§ **Exercise goal**: Output, word for word, every line from the start of the listing down to and including the line that contains "Click the blue search"; include nothing else.

§ **Records for the task**:
* * *
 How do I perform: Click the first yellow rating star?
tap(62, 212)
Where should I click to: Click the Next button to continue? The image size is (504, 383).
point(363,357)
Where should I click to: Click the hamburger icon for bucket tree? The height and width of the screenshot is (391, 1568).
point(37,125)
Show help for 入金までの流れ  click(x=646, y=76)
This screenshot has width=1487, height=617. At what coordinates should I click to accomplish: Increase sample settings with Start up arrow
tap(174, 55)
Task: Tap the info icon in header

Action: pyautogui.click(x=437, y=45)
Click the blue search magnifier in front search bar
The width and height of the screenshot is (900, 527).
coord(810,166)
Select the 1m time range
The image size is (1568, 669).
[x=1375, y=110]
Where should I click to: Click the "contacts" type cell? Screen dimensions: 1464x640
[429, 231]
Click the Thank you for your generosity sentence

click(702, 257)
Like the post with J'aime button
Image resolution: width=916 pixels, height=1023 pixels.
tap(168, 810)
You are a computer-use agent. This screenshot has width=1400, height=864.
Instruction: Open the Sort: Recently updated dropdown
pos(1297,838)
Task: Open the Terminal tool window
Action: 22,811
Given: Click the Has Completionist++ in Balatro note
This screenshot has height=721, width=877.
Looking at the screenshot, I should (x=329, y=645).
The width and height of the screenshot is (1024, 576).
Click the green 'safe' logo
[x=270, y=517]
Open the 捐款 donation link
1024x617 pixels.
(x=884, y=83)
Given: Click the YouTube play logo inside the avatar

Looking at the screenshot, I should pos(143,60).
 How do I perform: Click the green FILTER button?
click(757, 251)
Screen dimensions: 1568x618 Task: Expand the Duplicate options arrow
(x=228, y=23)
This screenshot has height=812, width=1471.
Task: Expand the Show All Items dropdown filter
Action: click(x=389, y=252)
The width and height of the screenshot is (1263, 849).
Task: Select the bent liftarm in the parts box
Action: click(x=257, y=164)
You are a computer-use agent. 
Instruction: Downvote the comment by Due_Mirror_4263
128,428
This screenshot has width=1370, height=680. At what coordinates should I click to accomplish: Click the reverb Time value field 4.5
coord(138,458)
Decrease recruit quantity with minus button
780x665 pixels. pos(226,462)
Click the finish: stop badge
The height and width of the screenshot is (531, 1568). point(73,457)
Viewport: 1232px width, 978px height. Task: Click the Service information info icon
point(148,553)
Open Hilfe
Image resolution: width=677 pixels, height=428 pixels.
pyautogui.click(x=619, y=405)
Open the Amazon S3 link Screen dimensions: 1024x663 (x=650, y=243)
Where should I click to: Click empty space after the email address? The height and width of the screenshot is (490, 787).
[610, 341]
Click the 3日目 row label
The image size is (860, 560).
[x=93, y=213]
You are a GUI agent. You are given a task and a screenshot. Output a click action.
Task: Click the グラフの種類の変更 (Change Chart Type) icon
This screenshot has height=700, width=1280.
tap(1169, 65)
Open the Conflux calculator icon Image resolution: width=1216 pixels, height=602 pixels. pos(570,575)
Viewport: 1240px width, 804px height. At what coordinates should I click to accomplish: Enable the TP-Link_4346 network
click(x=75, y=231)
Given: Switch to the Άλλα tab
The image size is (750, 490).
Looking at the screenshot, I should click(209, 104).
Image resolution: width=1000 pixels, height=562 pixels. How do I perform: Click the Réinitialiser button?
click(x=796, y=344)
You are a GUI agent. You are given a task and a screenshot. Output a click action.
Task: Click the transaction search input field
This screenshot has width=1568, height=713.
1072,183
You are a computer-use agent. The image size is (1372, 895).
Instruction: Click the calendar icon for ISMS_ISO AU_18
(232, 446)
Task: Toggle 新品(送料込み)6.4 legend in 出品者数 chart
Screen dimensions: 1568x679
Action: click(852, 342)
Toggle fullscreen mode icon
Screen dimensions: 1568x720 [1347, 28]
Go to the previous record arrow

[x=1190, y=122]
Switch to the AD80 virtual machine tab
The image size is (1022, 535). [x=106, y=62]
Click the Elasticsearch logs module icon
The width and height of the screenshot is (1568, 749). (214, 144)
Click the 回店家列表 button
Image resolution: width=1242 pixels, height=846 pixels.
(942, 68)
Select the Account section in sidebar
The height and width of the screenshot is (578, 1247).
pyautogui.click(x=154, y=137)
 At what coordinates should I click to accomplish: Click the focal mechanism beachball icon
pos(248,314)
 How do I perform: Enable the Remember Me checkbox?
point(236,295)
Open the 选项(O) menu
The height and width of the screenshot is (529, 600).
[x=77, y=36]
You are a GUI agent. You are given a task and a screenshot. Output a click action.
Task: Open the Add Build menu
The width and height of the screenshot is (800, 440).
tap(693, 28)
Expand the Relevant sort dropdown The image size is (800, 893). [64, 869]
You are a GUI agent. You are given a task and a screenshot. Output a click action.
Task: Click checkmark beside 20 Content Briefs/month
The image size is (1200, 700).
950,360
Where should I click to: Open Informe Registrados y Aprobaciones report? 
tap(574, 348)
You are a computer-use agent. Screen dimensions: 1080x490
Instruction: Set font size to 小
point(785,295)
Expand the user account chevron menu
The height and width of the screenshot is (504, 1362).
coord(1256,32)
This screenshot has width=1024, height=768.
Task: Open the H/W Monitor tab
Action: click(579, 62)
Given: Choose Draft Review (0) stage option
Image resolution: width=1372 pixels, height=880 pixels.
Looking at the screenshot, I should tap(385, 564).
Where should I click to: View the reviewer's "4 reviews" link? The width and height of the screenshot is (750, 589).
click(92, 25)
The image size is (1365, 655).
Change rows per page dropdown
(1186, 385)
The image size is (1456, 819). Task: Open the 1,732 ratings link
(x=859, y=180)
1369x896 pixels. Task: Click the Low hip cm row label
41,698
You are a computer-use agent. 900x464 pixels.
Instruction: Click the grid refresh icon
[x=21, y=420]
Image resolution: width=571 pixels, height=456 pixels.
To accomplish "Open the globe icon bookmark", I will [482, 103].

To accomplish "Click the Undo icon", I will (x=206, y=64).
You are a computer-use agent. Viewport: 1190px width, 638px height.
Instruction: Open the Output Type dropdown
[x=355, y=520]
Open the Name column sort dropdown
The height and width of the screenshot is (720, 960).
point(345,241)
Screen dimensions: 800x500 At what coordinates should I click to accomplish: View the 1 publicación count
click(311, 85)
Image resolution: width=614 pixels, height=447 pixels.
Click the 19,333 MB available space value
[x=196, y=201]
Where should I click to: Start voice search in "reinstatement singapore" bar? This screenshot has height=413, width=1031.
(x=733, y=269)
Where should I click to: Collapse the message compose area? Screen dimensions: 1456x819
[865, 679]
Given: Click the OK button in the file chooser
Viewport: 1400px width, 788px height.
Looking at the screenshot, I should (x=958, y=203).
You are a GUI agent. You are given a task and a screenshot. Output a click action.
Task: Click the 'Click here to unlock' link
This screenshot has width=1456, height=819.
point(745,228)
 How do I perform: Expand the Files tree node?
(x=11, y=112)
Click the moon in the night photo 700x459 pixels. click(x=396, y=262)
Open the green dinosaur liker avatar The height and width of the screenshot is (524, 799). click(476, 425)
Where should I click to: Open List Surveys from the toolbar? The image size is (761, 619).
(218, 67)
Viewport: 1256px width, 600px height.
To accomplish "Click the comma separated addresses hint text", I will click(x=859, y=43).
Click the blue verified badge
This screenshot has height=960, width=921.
* * *
§ **Solution for this task**:
 How do I perform: Click the first yellow rating star?
tap(62, 212)
Where should I click to: Click the Next button to continue? The image size is (504, 383).
point(363,357)
Where should I click to: Click the hamburger icon for bucket tree? The height and width of the screenshot is (391, 1568).
point(37,125)
Show help for 入金までの流れ  click(x=646, y=76)
This screenshot has width=1487, height=617. At what coordinates should I click to accomplish: Increase sample settings with Start up arrow
tap(174, 55)
Task: Tap the info icon in header

Action: pyautogui.click(x=437, y=45)
Click the blue search magnifier in front search bar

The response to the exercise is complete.